Question

Prove that there are 100 consecutive positive integers that are not perfect squares. Is your proof constructive or non constructive?

Answer

**step1 Define Perfect Squares and Consecutive Integers**

A perfect square is an integer that can be expressed as the square of an integer (e.g., $$1^2=1$$, $$2^2=4$$, $$3^2=9$$, etc.). Consecutive positive integers are integers that follow each other in order, like n, n+1, n+2, and so on. The goal is to find a sequence of 100 such integers, none of which are perfect squares.

**step2 Analyze the Gap Between Consecutive Perfect Squares**

Consider any two consecutive perfect squares, $$k^2$$ and $$(k+1)^2$$. Any integer $$m$$ such that $$k^2 < m < (k+1)^2$$ cannot be a perfect square. The number of integers between $$k^2$$ and $$(k+1)^2$$ (excluding $$k^2$$ and $$(k+1)^2$$ themselves) is given by the difference between the squares, minus one.
The number of integers in the sequence $$(k^2+1), (k^2+2), ..., ((k+1)^2-1)$$ is $$( (k+1)^2 - 1 ) - (k^2+1) + 1$$.
This simplifies to:

$$(k+1)^2 - k^2 - 1$$

Expand $$(k+1)^2$$:

$$(k^2 + 2k + 1) - k^2 - 1$$

Simplify the expression:

$$2k$$

So, there are $$2k$$ consecutive integers between $$k^2$$ and $$(k+1)^2$$ that are not perfect squares.

**step3 Determine the Value of k**

We need to find 100 consecutive positive integers that are not perfect squares. Based on the previous step, we know there are $$2k$$ such integers between $$k^2$$ and $$(k+1)^2$$. Therefore, we set $$2k$$ equal to the desired number of consecutive non-perfect squares:

$$2k = 100$$

Solve for k:

$$k = \frac{100}{2} = 50$$

This means we should look at the integers between $$50^2$$ and $$(50+1)^2$$.

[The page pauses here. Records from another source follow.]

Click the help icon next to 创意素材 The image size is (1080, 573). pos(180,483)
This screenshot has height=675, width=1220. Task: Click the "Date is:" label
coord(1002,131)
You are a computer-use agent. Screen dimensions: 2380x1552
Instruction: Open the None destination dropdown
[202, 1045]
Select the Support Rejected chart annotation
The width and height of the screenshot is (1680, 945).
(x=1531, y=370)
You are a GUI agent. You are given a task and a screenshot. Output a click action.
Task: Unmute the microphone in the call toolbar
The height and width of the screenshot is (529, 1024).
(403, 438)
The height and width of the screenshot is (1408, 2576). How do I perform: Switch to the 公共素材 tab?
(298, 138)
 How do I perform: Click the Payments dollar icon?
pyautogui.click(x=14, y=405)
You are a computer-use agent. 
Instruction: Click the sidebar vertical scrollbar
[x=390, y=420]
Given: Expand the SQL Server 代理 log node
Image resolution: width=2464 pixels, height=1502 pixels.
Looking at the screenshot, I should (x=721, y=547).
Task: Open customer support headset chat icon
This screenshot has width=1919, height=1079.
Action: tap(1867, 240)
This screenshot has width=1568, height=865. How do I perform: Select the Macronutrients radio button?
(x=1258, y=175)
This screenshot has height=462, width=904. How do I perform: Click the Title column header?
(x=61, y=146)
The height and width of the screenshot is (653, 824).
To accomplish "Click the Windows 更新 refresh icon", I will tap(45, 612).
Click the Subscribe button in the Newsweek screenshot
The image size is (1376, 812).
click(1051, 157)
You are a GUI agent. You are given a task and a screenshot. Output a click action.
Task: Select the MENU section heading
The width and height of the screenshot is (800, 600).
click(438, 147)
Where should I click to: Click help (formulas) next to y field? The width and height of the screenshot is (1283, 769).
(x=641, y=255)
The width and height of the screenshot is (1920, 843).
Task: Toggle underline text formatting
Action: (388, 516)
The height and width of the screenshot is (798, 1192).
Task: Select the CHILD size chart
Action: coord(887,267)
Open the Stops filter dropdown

**step4 Identify the Sequence of Integers**

Now, we substitute $$k=50$$ into the perfect squares and find the range of non-perfect squares:

$$k^2 = 50^2 = 2500$$

$$(k+1)^2 = (50+1)^2 = 51^2 = 2601$$

The integers strictly between 2500 and 2601 are $$2501, 2502, ..., 2600$$.
The number of integers in this sequence is $$2600 - 2501 + 1 = 100$$.
Since each integer $$m$$ in this sequence satisfies $$2500 < m < 2601$$, and 2500 and 2601 are consecutive perfect squares, none of the integers $$2501, 2502, ..., 2600$$ can be a perfect square. Thus, we have found 100 consecutive positive integers that are not perfect squares.

**step5 Determine if the Proof is Constructive or Non-Constructive**

A constructive proof demonstrates the existence of an object by providing a method to actually find or construct it. A non-constructive proof proves existence without necessarily providing a way to find the object. In this proof, we explicitly identified a specific sequence of 100 consecutive positive integers (i.e., $$2501, 2502, ..., 2600$$) that are not perfect squares. We didn't just argue that such a sequence must exist; we found one. Therefore, the proof is constructive.